Obama in Cairo Winning Hearts and Minds…Wildly Raising Hopes
In sharp contrast to the unwelcoming shoe hurled at President Bush in his last media conference in the Middle East, President Obama and his speech were very well-received in Egypt and the rest of the Muslim-majority world.
The audience in Cairo University interrupted the speech 23 times by waves of applause (that is just slightly above average by Middle Eastern standards, especially when the cheering crowd is hand-picked by the Egyptian State Security Investigations).
Outside of the university, reactions were also quite positive. Speaking to my apolitical mother and two of her friends in Cairo, the reaction was: “he is such a beautiful kid,” “we love him,” and “we are praying for God to protect him.”
There are several reasons for this Middle East Obama-mania. The crowd in Cairo has no recollection of Clinton’s eloquent speeches and did not care to hear Bush’s. In other words, they have few comparative references.

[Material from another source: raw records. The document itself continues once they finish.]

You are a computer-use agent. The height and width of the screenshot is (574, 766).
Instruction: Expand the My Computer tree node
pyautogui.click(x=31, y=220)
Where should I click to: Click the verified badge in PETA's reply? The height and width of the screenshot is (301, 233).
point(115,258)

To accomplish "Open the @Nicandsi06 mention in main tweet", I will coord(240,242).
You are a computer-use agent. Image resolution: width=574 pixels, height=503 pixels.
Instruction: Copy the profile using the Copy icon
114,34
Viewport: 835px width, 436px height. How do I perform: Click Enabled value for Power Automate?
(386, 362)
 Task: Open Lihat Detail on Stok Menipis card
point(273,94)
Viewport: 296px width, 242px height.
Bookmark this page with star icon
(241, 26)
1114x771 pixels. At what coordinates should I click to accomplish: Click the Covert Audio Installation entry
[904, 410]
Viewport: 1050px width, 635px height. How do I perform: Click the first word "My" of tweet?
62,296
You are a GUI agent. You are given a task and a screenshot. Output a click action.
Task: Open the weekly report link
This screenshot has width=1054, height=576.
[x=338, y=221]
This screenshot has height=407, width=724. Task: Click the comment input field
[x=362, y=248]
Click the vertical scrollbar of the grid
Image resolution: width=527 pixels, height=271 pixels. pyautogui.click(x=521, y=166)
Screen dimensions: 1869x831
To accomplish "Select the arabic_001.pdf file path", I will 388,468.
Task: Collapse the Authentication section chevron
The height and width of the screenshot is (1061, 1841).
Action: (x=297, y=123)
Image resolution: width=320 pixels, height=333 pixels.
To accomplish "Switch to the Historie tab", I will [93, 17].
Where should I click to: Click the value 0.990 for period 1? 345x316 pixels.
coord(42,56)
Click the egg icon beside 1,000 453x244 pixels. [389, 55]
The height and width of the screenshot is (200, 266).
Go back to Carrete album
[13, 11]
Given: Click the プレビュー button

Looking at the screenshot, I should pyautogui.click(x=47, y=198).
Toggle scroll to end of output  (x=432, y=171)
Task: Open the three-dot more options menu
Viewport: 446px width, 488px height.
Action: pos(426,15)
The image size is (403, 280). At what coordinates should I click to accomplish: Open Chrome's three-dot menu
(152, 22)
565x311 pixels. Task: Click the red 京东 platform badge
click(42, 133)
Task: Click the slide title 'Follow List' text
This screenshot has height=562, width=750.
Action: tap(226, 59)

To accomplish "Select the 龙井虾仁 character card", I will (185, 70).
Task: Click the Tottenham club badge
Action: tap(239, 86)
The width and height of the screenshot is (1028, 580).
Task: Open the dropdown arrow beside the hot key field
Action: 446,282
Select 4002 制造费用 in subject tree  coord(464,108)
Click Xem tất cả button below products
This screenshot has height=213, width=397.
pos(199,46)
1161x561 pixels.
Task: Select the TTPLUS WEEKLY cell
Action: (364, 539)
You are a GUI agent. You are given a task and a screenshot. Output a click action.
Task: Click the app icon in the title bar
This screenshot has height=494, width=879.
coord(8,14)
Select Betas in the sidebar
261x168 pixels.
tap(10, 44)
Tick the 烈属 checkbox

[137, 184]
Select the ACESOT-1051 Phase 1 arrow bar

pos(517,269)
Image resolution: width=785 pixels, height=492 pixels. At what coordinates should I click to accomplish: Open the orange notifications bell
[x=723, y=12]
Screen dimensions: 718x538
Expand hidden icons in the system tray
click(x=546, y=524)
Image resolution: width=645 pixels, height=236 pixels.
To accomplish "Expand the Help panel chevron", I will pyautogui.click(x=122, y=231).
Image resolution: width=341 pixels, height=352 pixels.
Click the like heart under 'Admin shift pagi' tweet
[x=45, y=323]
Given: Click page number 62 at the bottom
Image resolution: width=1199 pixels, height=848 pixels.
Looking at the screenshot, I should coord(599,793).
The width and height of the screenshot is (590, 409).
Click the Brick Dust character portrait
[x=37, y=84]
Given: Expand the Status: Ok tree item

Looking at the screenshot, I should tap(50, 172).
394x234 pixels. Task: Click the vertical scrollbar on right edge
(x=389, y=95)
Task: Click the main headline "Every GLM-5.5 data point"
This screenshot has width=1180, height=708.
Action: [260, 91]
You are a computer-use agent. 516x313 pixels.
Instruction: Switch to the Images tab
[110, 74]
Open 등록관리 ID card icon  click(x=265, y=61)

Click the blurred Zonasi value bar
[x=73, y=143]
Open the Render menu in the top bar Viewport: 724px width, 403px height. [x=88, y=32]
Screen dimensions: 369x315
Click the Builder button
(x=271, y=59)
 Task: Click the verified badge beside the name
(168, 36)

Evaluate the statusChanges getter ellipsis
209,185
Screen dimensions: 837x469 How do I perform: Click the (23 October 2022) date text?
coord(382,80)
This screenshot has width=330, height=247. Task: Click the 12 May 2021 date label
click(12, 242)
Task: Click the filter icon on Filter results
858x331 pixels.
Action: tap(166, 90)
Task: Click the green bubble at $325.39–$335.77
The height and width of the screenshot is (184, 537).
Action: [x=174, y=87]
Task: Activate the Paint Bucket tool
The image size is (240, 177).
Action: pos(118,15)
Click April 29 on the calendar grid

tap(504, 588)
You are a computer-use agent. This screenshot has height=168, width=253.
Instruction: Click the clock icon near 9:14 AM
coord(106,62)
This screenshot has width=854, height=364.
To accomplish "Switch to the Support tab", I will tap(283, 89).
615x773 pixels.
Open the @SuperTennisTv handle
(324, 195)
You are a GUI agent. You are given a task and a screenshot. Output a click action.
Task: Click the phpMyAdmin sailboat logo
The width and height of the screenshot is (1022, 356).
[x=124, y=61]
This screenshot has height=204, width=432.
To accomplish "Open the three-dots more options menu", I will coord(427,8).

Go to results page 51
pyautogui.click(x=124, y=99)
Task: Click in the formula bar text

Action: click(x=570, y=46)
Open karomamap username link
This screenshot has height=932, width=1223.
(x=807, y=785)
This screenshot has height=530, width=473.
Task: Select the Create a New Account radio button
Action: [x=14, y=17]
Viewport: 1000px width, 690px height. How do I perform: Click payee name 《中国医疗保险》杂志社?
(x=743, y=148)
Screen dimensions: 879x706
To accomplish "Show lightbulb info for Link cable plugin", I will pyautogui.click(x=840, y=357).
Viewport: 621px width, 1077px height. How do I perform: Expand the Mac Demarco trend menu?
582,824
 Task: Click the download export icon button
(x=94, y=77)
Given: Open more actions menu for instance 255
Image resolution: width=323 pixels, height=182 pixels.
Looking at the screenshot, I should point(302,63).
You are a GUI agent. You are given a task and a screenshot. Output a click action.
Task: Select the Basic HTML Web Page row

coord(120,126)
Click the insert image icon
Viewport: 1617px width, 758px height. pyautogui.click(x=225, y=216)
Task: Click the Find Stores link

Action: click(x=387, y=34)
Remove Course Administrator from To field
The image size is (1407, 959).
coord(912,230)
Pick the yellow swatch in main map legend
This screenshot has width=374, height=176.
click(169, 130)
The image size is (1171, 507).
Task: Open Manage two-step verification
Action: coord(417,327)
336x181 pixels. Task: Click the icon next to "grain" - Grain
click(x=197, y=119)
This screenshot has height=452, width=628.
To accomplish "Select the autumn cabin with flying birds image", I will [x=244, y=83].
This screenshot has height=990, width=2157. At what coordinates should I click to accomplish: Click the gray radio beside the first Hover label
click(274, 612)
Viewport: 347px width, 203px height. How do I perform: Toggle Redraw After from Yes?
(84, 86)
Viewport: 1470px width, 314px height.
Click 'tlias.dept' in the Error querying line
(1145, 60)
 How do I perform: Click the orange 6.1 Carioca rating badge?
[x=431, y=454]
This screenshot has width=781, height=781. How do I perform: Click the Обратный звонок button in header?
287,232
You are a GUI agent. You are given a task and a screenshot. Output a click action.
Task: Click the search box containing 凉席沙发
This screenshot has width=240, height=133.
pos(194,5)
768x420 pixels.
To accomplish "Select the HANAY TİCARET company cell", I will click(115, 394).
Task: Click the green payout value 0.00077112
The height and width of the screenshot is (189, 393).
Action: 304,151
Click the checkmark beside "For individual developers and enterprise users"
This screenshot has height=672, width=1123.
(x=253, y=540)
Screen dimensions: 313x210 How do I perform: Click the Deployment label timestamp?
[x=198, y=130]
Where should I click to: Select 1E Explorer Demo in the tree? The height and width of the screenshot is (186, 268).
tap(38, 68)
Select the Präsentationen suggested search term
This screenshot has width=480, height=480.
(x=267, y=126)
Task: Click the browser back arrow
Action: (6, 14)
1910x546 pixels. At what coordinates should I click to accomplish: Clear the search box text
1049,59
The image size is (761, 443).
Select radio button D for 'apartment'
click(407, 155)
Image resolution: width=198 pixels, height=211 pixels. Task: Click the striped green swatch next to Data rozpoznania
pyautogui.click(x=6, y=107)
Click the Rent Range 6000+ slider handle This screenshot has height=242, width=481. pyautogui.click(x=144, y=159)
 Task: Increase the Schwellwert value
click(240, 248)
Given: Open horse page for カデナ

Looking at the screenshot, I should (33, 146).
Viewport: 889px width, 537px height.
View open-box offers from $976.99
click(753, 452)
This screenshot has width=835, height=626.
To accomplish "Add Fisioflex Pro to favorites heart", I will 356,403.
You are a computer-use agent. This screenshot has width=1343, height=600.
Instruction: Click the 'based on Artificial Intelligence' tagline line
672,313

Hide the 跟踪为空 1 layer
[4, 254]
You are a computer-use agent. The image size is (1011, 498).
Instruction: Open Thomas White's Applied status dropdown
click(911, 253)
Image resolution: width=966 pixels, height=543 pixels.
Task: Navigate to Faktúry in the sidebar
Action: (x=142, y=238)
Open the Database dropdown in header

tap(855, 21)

But much more important, this is the first time Arabs and Muslims are hearing a very eloquent, “politically correct” speech from a Black American President who has Muslim relatives. For many, that is revolutionary in content and rhetoric –if not necessarily in policies.
But let us not dance around this jarring disconnect: On a normal day in Cairo or al-Azhar Universities (the two institutions that sponsored the speech), there is little time and space for genuine, open-minded contemplation or debate.
Both universities are big intellectual prisons ruled by the State Security Services. State Security Generals decide which professor gets hired, which one gets promoted, which one gets fired, and which one gets detained.
If President Obama were to visit Cairo University on a normal day, he would find four trucks of Central Security Forces parked on the right side of the main entrance. They never go away – 24/7. Al-Azhar as an institution is not hospitable to political correctness or Egyptian democrats. It did establish itself, however, as a leading authority behind censorship of book and creative ideas. It is also the institution that constantly calls on punishing and harassing secular intellectuals, most notably Dr Nasr Abu Zeid.
Dr. Ayman al-Zawahri, al-Qaida’s second-in-command, and Dr. Omar Abd al-Rahman, the radical cleric imprisoned in the U.S. for the WTC bombing in 1993, were both radicalized in, and graduated from, Cairo and al-Azhar Universities. The constant cycles of repression that plagued the two universities between 1960s and the 2000s made them strongholds for radical groups.
Yet the core idea of repressive autocrats breeding violent theocrats was absent from the President’s speech.
What the Obama administration will probably understand from the outpouring of applause the President received is that Arabs and Muslims are yearning for democracy, not the Caliphate; and abhorring repression, not America.
The administration, however, should also understand that the Arab-majority world has known eloquent leaders before. Those leaders raised the hopes and the expectation of Arabs and Muslims but never delivered on their promises. Nasser comes to mind.
President Obama’a speech was historical.
It raised the hopes and the expectations of many Arabs and Muslims and they will look back to it and measure his policies against it. The hope now is that the President will not sacrifice America’s core values of freedom and self-determination for short-term political expediency by supporting repressive autocrats.
Only then can the United States reclaim its moral force in the Arab- and Muslim-majority world.